PROBLEMA BREVE →
Transcreva sem nenhuma alteração as linhas dos dados compreendidas entre a que contém "Describe the element at coordinates (34, 688)" e a que contém "(1098, 210).", incluindo ambas.

┌─ DADOS APRESENTADOS

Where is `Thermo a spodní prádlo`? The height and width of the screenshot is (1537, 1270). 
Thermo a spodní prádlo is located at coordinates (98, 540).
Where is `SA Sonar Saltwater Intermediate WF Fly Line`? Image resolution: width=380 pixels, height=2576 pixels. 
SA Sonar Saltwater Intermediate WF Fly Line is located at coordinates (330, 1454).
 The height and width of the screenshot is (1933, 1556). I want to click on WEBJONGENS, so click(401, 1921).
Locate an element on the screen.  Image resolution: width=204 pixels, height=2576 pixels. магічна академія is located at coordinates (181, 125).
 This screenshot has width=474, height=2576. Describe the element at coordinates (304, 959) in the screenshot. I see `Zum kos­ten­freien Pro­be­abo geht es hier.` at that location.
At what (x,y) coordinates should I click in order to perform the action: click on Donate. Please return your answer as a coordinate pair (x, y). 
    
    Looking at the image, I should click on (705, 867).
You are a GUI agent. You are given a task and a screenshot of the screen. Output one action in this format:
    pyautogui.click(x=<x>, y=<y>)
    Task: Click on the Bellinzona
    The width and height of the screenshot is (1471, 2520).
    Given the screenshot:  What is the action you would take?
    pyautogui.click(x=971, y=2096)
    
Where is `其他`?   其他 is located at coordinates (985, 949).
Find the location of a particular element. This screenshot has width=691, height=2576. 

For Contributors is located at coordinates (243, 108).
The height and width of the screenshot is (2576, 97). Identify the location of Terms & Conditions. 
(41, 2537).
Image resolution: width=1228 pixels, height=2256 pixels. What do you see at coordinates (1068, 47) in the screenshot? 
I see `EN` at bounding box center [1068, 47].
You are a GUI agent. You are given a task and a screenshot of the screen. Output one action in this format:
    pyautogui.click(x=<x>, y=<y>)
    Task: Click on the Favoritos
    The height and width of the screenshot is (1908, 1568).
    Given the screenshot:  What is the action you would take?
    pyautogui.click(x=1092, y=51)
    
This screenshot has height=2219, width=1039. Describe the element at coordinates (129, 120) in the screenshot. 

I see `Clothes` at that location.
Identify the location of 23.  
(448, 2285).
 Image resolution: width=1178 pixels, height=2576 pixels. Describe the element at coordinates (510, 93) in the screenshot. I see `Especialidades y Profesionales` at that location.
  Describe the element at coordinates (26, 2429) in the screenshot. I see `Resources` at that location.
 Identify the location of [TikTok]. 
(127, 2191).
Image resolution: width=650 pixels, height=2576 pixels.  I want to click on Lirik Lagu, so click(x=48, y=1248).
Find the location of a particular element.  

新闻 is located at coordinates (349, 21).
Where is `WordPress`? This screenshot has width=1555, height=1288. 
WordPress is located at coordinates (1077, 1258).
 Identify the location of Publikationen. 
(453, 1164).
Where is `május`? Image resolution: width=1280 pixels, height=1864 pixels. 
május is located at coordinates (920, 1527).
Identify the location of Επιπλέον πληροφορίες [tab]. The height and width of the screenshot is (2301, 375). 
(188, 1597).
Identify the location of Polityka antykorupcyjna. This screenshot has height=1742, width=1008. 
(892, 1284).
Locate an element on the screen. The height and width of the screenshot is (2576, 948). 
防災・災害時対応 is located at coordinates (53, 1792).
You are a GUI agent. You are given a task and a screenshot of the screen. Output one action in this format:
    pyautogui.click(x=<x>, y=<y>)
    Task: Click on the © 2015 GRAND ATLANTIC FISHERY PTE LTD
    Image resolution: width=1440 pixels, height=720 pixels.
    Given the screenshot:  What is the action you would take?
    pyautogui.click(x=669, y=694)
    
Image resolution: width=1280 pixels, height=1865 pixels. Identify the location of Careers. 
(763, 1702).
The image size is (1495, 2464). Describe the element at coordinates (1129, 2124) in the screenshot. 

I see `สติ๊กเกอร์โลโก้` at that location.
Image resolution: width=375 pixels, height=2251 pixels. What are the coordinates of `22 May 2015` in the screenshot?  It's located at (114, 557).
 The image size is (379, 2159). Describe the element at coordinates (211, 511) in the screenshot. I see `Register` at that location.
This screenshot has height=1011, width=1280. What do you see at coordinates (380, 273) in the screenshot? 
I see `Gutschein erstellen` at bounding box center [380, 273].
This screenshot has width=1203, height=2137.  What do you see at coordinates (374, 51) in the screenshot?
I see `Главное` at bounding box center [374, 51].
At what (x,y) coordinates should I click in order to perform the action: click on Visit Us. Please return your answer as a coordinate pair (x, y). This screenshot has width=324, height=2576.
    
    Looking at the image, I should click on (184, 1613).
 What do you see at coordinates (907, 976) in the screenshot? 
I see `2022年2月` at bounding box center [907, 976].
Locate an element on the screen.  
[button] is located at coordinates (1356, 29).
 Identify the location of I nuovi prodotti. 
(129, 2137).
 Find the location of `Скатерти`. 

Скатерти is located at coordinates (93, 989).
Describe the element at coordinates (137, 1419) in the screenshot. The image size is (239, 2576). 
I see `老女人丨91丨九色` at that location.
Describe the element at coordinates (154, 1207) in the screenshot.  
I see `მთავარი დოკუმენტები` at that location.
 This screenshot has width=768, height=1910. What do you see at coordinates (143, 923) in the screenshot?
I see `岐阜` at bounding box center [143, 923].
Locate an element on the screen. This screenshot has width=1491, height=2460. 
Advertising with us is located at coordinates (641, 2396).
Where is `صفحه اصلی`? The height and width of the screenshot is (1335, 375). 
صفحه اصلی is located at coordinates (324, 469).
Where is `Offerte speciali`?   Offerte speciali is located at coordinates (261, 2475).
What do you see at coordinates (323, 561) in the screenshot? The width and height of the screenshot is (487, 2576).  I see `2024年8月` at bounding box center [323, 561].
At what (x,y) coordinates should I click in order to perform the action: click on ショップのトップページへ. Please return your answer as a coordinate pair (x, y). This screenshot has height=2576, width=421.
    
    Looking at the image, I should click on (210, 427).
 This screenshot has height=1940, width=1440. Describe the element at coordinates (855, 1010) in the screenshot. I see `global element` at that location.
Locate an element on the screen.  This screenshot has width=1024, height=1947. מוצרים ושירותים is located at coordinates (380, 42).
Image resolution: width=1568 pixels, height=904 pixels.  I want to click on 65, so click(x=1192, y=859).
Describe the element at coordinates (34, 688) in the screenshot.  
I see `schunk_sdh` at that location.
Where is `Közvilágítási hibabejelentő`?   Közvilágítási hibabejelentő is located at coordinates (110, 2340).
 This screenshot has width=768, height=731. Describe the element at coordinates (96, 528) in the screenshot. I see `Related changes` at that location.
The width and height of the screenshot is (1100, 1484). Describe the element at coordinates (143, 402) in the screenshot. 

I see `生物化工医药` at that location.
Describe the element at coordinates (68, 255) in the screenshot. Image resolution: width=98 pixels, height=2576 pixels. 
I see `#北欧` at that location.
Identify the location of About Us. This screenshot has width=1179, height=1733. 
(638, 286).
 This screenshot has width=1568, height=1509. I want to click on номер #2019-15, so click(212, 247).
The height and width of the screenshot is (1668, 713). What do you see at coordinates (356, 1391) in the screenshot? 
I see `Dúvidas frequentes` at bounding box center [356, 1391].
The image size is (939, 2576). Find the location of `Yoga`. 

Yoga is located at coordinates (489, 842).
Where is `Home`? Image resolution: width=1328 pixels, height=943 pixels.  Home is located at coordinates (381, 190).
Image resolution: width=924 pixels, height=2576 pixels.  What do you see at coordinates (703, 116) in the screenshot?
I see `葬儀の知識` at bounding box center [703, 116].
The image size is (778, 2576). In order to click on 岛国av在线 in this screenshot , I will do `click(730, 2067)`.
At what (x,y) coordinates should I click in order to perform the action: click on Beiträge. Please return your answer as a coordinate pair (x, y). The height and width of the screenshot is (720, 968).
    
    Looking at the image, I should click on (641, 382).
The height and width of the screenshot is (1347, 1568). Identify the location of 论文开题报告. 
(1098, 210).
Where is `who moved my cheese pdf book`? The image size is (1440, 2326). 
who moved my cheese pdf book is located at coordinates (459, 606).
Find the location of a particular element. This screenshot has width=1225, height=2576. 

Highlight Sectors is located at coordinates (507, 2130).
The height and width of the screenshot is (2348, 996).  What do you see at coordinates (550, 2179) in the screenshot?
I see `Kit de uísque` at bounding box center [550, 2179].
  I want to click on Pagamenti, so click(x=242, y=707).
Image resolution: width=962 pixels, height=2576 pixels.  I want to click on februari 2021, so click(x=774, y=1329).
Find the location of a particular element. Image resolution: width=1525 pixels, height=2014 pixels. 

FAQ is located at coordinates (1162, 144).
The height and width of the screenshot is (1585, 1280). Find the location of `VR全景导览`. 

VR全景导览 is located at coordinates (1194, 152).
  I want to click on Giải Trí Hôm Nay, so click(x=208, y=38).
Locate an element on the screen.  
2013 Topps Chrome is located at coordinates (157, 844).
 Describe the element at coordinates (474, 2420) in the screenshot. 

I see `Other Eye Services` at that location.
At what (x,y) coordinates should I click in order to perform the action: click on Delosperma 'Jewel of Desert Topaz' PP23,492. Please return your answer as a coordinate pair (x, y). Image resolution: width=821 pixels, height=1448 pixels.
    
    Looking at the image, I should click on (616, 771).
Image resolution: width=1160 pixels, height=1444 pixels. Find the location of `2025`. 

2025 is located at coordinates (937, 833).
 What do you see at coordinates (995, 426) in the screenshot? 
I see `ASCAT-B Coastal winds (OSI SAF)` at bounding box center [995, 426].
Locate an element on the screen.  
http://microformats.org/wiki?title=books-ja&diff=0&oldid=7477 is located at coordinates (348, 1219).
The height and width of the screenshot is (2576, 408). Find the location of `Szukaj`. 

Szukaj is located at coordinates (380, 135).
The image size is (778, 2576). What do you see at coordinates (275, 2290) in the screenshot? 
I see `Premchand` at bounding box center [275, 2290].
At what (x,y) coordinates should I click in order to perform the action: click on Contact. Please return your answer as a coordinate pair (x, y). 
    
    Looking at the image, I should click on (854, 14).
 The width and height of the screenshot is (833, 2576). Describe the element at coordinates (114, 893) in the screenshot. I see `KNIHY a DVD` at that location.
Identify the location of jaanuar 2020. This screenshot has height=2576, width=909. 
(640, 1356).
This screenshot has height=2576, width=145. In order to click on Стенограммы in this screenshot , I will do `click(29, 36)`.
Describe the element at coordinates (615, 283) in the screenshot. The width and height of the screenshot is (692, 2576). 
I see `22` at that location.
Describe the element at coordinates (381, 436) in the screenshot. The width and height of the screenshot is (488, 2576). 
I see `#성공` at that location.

└─

RESULTADO FINAL →
Describe the element at coordinates (34, 688) in the screenshot.  
I see `schunk_sdh` at that location.
Where is `Közvilágítási hibabejelentő`?   Közvilágítási hibabejelentő is located at coordinates (110, 2340).
 This screenshot has width=768, height=731. Describe the element at coordinates (96, 528) in the screenshot. I see `Related changes` at that location.
The width and height of the screenshot is (1100, 1484). Describe the element at coordinates (143, 402) in the screenshot. 

I see `生物化工医药` at that location.
Describe the element at coordinates (68, 255) in the screenshot. Image resolution: width=98 pixels, height=2576 pixels. 
I see `#北欧` at that location.
Identify the location of About Us. This screenshot has width=1179, height=1733. 
(638, 286).
 This screenshot has width=1568, height=1509. I want to click on номер #2019-15, so click(212, 247).
The height and width of the screenshot is (1668, 713). What do you see at coordinates (356, 1391) in the screenshot? 
I see `Dúvidas frequentes` at bounding box center [356, 1391].
The image size is (939, 2576). Find the location of `Yoga`. 

Yoga is located at coordinates (489, 842).
Where is `Home`? Image resolution: width=1328 pixels, height=943 pixels.  Home is located at coordinates (381, 190).
Image resolution: width=924 pixels, height=2576 pixels.  What do you see at coordinates (703, 116) in the screenshot?
I see `葬儀の知識` at bounding box center [703, 116].
The image size is (778, 2576). In order to click on 岛国av在线 in this screenshot , I will do `click(730, 2067)`.
At what (x,y) coordinates should I click in order to perform the action: click on Beiträge. Please return your answer as a coordinate pair (x, y). The height and width of the screenshot is (720, 968).
    
    Looking at the image, I should click on (641, 382).
The height and width of the screenshot is (1347, 1568). Identify the location of 论文开题报告. 
(1098, 210).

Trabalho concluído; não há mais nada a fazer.